Exercise> Every entry that follows is to be duplicated exactly.

::::

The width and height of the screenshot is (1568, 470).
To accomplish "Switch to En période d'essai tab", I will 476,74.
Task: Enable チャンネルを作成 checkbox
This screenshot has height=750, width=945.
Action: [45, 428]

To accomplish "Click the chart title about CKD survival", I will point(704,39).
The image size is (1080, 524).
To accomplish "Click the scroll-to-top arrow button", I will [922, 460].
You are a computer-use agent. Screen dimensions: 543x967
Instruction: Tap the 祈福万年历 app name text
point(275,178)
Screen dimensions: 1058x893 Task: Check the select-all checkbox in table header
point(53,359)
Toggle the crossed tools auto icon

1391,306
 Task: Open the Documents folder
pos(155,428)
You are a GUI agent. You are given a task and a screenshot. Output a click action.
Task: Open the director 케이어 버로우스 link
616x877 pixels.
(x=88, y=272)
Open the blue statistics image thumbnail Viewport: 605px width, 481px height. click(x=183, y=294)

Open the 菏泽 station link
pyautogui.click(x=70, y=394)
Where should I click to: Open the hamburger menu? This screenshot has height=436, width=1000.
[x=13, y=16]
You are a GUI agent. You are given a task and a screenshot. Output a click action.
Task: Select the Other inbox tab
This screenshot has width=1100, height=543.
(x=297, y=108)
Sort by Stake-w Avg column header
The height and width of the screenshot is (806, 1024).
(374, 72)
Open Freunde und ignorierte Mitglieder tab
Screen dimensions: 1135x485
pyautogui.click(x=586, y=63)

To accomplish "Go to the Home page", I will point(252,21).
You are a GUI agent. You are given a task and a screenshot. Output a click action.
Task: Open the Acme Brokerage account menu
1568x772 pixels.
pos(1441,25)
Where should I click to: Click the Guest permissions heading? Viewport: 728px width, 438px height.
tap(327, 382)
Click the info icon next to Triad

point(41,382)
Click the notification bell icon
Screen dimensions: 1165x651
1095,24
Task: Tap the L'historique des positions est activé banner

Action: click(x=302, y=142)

::::

Answer to the problem>
The width and height of the screenshot is (1568, 470).
To accomplish "Switch to En période d'essai tab", I will 476,74.
Task: Enable チャンネルを作成 checkbox
This screenshot has height=750, width=945.
Action: [45, 428]

To accomplish "Click the chart title about CKD survival", I will point(704,39).
The image size is (1080, 524).
To accomplish "Click the scroll-to-top arrow button", I will [922, 460].
You are a computer-use agent. Screen dimensions: 543x967
Instruction: Tap the 祈福万年历 app name text
point(275,178)
Screen dimensions: 1058x893 Task: Check the select-all checkbox in table header
point(53,359)
Toggle the crossed tools auto icon

1391,306
 Task: Open the Documents folder
pos(155,428)
You are a GUI agent. You are given a task and a screenshot. Output a click action.
Task: Open the director 케이어 버로우스 link
616x877 pixels.
(x=88, y=272)
Open the blue statistics image thumbnail Viewport: 605px width, 481px height. click(x=183, y=294)

Open the 菏泽 station link
pyautogui.click(x=70, y=394)
Where should I click to: Open the hamburger menu? This screenshot has height=436, width=1000.
[x=13, y=16]
You are a GUI agent. You are given a task and a screenshot. Output a click action.
Task: Select the Other inbox tab
This screenshot has width=1100, height=543.
(x=297, y=108)
Sort by Stake-w Avg column header
The height and width of the screenshot is (806, 1024).
(374, 72)
Open Freunde und ignorierte Mitglieder tab
Screen dimensions: 1135x485
pyautogui.click(x=586, y=63)

To accomplish "Go to the Home page", I will point(252,21).
You are a GUI agent. You are given a task and a screenshot. Output a click action.
Task: Open the Acme Brokerage account menu
1568x772 pixels.
pos(1441,25)
Where should I click to: Click the Guest permissions heading? Viewport: 728px width, 438px height.
tap(327, 382)
Click the info icon next to Triad

point(41,382)
Click the notification bell icon
Screen dimensions: 1165x651
1095,24
Task: Tap the L'historique des positions est activé banner

Action: click(x=302, y=142)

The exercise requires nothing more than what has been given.